▶ **WHAT THE TASK ASKS**
Below are the records; locate each line with the word "will" and copy it.

◇ ◇ ◇ ◇

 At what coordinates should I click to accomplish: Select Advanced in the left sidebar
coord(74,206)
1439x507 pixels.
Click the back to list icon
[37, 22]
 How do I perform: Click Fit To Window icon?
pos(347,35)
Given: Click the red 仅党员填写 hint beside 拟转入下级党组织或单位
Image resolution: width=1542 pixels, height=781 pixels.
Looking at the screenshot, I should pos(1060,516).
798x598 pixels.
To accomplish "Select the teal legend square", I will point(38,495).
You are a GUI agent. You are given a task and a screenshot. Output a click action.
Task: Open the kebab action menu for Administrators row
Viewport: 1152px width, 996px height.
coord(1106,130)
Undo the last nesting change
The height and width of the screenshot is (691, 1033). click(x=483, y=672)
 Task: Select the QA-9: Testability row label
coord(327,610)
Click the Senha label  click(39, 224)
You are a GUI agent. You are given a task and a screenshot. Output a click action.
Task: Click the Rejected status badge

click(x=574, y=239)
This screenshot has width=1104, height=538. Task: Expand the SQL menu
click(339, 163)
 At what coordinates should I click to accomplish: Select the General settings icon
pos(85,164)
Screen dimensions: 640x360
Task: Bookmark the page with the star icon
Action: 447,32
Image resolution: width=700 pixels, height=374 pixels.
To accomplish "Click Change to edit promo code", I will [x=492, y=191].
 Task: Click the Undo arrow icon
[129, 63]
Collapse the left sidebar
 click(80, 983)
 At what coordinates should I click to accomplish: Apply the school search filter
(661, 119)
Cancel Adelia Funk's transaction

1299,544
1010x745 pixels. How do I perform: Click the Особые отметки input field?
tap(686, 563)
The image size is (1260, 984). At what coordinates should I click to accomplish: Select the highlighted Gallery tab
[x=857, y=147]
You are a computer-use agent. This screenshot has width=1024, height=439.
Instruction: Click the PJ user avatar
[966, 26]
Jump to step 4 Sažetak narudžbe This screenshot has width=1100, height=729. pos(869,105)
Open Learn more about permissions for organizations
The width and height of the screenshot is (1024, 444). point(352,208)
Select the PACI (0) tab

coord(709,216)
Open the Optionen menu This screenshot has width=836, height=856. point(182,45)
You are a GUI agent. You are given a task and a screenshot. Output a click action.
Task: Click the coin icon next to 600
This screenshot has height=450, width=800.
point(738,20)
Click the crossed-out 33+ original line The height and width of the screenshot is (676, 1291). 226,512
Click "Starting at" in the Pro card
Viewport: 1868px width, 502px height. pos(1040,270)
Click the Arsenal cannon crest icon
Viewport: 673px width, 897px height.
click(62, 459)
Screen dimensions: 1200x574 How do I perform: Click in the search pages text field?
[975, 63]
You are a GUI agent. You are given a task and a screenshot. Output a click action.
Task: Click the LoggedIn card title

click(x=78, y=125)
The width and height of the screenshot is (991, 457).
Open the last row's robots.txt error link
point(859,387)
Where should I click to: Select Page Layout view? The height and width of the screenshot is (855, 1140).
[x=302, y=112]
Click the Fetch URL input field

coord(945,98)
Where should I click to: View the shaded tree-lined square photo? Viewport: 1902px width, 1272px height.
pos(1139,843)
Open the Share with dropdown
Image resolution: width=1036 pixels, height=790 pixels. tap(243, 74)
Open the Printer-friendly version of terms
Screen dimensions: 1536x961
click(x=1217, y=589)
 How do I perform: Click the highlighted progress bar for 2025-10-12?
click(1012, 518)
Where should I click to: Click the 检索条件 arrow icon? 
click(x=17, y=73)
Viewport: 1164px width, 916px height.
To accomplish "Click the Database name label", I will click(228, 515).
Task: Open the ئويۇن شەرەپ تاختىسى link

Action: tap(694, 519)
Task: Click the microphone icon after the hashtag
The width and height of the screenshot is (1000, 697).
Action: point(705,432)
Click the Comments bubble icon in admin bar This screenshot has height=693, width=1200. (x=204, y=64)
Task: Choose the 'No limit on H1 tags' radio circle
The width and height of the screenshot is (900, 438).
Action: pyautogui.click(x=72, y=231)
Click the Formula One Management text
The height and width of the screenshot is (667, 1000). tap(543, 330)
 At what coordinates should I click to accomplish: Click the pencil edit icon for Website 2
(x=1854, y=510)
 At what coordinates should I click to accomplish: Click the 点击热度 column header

◇ ◇ ◇ ◇

▶ **COMPLETED EXERCISE**
To accomplish "Select the teal legend square", I will point(38,495).
To accomplish "Click Change to edit promo code", I will [x=492, y=191].
To accomplish "Click the Database name label", I will click(228, 515).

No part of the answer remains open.